▶ [Exercise description] Write the data out verbatim.

Collected data entries

::::

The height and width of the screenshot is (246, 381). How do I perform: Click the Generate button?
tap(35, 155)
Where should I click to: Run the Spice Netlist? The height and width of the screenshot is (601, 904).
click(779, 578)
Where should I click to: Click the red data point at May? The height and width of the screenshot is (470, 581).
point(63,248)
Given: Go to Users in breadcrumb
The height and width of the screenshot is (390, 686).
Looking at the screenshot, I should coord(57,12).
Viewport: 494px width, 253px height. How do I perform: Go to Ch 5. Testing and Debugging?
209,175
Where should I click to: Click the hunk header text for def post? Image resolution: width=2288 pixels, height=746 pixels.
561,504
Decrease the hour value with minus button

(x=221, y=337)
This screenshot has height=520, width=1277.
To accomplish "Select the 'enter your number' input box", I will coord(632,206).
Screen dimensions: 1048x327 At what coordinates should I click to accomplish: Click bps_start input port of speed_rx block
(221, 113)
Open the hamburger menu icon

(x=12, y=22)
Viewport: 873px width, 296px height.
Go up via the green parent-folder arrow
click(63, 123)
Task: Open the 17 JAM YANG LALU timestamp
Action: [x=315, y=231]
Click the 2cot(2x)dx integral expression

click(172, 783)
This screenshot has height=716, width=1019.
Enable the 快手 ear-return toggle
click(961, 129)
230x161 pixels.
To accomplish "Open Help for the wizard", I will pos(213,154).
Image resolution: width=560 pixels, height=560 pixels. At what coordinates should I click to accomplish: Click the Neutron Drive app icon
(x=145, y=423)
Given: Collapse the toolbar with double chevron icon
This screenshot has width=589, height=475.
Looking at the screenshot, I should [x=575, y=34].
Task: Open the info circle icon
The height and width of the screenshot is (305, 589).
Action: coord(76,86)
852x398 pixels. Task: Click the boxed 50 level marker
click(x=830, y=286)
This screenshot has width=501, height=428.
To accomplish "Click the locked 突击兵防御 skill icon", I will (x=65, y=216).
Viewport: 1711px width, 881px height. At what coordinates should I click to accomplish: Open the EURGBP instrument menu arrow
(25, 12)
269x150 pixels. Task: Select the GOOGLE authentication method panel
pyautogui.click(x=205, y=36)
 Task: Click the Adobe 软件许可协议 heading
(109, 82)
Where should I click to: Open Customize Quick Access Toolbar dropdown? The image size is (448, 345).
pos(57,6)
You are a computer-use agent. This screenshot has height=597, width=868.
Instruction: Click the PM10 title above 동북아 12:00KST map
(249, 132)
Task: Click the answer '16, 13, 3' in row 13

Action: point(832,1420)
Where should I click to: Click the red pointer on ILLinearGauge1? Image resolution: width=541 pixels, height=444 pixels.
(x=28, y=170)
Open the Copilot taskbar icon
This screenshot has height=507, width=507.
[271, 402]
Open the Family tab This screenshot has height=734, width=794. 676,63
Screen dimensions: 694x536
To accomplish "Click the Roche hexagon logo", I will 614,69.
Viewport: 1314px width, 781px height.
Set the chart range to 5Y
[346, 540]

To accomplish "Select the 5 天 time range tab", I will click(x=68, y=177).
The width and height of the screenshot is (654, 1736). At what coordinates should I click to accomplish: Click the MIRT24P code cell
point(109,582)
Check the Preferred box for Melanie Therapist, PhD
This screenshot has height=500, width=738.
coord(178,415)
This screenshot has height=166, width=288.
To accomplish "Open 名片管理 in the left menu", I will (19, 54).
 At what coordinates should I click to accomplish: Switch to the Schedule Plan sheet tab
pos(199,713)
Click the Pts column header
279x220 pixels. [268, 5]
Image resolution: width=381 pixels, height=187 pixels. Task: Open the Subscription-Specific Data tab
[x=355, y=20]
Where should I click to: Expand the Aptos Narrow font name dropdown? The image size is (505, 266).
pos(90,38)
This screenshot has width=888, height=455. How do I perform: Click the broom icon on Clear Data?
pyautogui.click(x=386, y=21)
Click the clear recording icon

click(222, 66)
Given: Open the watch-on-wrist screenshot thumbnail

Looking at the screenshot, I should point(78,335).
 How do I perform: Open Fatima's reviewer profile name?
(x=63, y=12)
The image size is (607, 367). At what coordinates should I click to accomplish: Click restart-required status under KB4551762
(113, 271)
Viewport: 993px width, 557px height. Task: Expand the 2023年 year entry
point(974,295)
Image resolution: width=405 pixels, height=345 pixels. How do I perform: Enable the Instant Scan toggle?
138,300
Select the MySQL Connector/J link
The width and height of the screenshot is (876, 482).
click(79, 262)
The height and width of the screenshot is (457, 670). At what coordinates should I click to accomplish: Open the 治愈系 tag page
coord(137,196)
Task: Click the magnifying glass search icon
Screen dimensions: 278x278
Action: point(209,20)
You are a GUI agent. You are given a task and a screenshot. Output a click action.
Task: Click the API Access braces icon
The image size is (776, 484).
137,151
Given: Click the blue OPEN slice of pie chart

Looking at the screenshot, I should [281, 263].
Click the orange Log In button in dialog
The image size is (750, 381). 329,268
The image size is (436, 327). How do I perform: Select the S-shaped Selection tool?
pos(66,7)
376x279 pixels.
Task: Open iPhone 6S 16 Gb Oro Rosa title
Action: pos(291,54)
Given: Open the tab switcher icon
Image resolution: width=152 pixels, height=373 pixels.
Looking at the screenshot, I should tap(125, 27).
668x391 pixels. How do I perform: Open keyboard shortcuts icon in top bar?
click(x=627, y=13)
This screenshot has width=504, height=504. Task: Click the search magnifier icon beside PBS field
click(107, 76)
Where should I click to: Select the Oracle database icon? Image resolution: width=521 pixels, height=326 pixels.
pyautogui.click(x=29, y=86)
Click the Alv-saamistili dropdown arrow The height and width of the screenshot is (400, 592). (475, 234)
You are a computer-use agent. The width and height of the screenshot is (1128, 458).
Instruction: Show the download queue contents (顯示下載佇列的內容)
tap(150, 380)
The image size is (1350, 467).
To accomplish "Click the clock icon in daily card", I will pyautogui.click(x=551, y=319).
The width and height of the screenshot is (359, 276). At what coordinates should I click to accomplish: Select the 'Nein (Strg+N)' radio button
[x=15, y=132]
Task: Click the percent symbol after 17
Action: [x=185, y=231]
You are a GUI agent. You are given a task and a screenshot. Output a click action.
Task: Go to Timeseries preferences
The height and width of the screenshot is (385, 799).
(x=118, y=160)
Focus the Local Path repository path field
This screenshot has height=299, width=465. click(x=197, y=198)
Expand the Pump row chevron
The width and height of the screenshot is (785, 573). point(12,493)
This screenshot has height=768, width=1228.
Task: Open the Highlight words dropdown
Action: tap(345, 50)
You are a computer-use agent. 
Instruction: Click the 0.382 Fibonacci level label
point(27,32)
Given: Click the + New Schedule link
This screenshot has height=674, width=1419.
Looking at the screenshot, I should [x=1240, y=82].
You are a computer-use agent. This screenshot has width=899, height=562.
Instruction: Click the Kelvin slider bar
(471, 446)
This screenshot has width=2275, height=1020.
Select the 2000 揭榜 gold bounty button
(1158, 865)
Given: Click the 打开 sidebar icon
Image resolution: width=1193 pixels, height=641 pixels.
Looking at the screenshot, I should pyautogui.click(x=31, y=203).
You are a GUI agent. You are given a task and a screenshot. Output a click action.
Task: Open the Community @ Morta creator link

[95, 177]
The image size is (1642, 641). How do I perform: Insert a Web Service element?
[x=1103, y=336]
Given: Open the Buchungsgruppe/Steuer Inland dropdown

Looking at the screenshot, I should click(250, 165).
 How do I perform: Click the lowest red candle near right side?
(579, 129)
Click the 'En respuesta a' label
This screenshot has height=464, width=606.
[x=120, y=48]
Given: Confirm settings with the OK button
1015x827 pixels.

::::

▶ [Written solution]
The height and width of the screenshot is (246, 381). How do I perform: Click the Generate button?
tap(35, 155)
Where should I click to: Run the Spice Netlist? The height and width of the screenshot is (601, 904).
click(779, 578)
Where should I click to: Click the red data point at May? The height and width of the screenshot is (470, 581).
point(63,248)
Given: Go to Users in breadcrumb
The height and width of the screenshot is (390, 686).
Looking at the screenshot, I should coord(57,12).
Viewport: 494px width, 253px height. How do I perform: Go to Ch 5. Testing and Debugging?
209,175
Where should I click to: Click the hunk header text for def post? Image resolution: width=2288 pixels, height=746 pixels.
561,504
Decrease the hour value with minus button

(x=221, y=337)
This screenshot has height=520, width=1277.
To accomplish "Select the 'enter your number' input box", I will coord(632,206).
Screen dimensions: 1048x327 At what coordinates should I click to accomplish: Click bps_start input port of speed_rx block
(221, 113)
Open the hamburger menu icon

(x=12, y=22)
Viewport: 873px width, 296px height.
Go up via the green parent-folder arrow
click(63, 123)
Task: Open the 17 JAM YANG LALU timestamp
Action: [x=315, y=231]
Click the 2cot(2x)dx integral expression

click(172, 783)
This screenshot has height=716, width=1019.
Enable the 快手 ear-return toggle
click(961, 129)
230x161 pixels.
To accomplish "Open Help for the wizard", I will pos(213,154).
Image resolution: width=560 pixels, height=560 pixels. At what coordinates should I click to accomplish: Click the Neutron Drive app icon
(x=145, y=423)
Given: Collapse the toolbar with double chevron icon
This screenshot has width=589, height=475.
Looking at the screenshot, I should [x=575, y=34].
Task: Open the info circle icon
The height and width of the screenshot is (305, 589).
Action: coord(76,86)
852x398 pixels. Task: Click the boxed 50 level marker
click(x=830, y=286)
This screenshot has width=501, height=428.
To accomplish "Click the locked 突击兵防御 skill icon", I will (x=65, y=216).
Viewport: 1711px width, 881px height. At what coordinates should I click to accomplish: Open the EURGBP instrument menu arrow
(25, 12)
269x150 pixels. Task: Select the GOOGLE authentication method panel
pyautogui.click(x=205, y=36)
 Task: Click the Adobe 软件许可协议 heading
(109, 82)
Where should I click to: Open Customize Quick Access Toolbar dropdown? The image size is (448, 345).
pos(57,6)
You are a computer-use agent. This screenshot has height=597, width=868.
Instruction: Click the PM10 title above 동북아 12:00KST map
(249, 132)
Task: Click the answer '16, 13, 3' in row 13

Action: point(832,1420)
Where should I click to: Click the red pointer on ILLinearGauge1? Image resolution: width=541 pixels, height=444 pixels.
(x=28, y=170)
Open the Copilot taskbar icon
This screenshot has height=507, width=507.
[271, 402]
Open the Family tab This screenshot has height=734, width=794. 676,63
Screen dimensions: 694x536
To accomplish "Click the Roche hexagon logo", I will 614,69.
Viewport: 1314px width, 781px height.
Set the chart range to 5Y
[346, 540]

To accomplish "Select the 5 天 time range tab", I will click(x=68, y=177).
The width and height of the screenshot is (654, 1736). At what coordinates should I click to accomplish: Click the MIRT24P code cell
point(109,582)
Check the Preferred box for Melanie Therapist, PhD
This screenshot has height=500, width=738.
coord(178,415)
This screenshot has height=166, width=288.
To accomplish "Open 名片管理 in the left menu", I will (19, 54).
 At what coordinates should I click to accomplish: Switch to the Schedule Plan sheet tab
pos(199,713)
Click the Pts column header
279x220 pixels. [268, 5]
Image resolution: width=381 pixels, height=187 pixels. Task: Open the Subscription-Specific Data tab
[x=355, y=20]
Where should I click to: Expand the Aptos Narrow font name dropdown? The image size is (505, 266).
pos(90,38)
This screenshot has width=888, height=455. How do I perform: Click the broom icon on Clear Data?
pyautogui.click(x=386, y=21)
Click the clear recording icon

click(222, 66)
Given: Open the watch-on-wrist screenshot thumbnail

Looking at the screenshot, I should point(78,335).
 How do I perform: Open Fatima's reviewer profile name?
(x=63, y=12)
The image size is (607, 367). At what coordinates should I click to accomplish: Click restart-required status under KB4551762
(113, 271)
Viewport: 993px width, 557px height. Task: Expand the 2023年 year entry
point(974,295)
Image resolution: width=405 pixels, height=345 pixels. How do I perform: Enable the Instant Scan toggle?
138,300
Select the MySQL Connector/J link
The width and height of the screenshot is (876, 482).
click(79, 262)
The height and width of the screenshot is (457, 670). At what coordinates should I click to accomplish: Open the 治愈系 tag page
coord(137,196)
Task: Click the magnifying glass search icon
Screen dimensions: 278x278
Action: point(209,20)
You are a GUI agent. You are given a task and a screenshot. Output a click action.
Task: Click the API Access braces icon
The image size is (776, 484).
137,151
Given: Click the blue OPEN slice of pie chart

Looking at the screenshot, I should [281, 263].
Click the orange Log In button in dialog
The image size is (750, 381). 329,268
The image size is (436, 327). How do I perform: Select the S-shaped Selection tool?
pos(66,7)
376x279 pixels.
Task: Open iPhone 6S 16 Gb Oro Rosa title
Action: pos(291,54)
Given: Open the tab switcher icon
Image resolution: width=152 pixels, height=373 pixels.
Looking at the screenshot, I should tap(125, 27).
668x391 pixels. How do I perform: Open keyboard shortcuts icon in top bar?
click(x=627, y=13)
This screenshot has width=504, height=504. Task: Click the search magnifier icon beside PBS field
click(107, 76)
Where should I click to: Select the Oracle database icon? Image resolution: width=521 pixels, height=326 pixels.
pyautogui.click(x=29, y=86)
Click the Alv-saamistili dropdown arrow The height and width of the screenshot is (400, 592). (475, 234)
You are a computer-use agent. The width and height of the screenshot is (1128, 458).
Instruction: Show the download queue contents (顯示下載佇列的內容)
tap(150, 380)
The image size is (1350, 467).
To accomplish "Click the clock icon in daily card", I will pyautogui.click(x=551, y=319).
The width and height of the screenshot is (359, 276). At what coordinates should I click to accomplish: Select the 'Nein (Strg+N)' radio button
[x=15, y=132]
Task: Click the percent symbol after 17
Action: [x=185, y=231]
You are a GUI agent. You are given a task and a screenshot. Output a click action.
Task: Go to Timeseries preferences
The height and width of the screenshot is (385, 799).
(x=118, y=160)
Focus the Local Path repository path field
This screenshot has height=299, width=465. click(x=197, y=198)
Expand the Pump row chevron
The width and height of the screenshot is (785, 573). point(12,493)
This screenshot has height=768, width=1228.
Task: Open the Highlight words dropdown
Action: tap(345, 50)
You are a computer-use agent. 
Instruction: Click the 0.382 Fibonacci level label
point(27,32)
Given: Click the + New Schedule link
This screenshot has height=674, width=1419.
Looking at the screenshot, I should [x=1240, y=82].
You are a computer-use agent. This screenshot has width=899, height=562.
Instruction: Click the Kelvin slider bar
(471, 446)
This screenshot has width=2275, height=1020.
Select the 2000 揭榜 gold bounty button
(1158, 865)
Given: Click the 打开 sidebar icon
Image resolution: width=1193 pixels, height=641 pixels.
Looking at the screenshot, I should pyautogui.click(x=31, y=203).
You are a GUI agent. You are given a task and a screenshot. Output a click action.
Task: Open the Community @ Morta creator link

[95, 177]
The image size is (1642, 641). How do I perform: Insert a Web Service element?
[x=1103, y=336]
Given: Open the Buchungsgruppe/Steuer Inland dropdown

Looking at the screenshot, I should click(250, 165).
 How do I perform: Click the lowest red candle near right side?
(579, 129)
Click the 'En respuesta a' label
This screenshot has height=464, width=606.
[x=120, y=48]
Given: Confirm settings with the OK button
1015x827 pixels.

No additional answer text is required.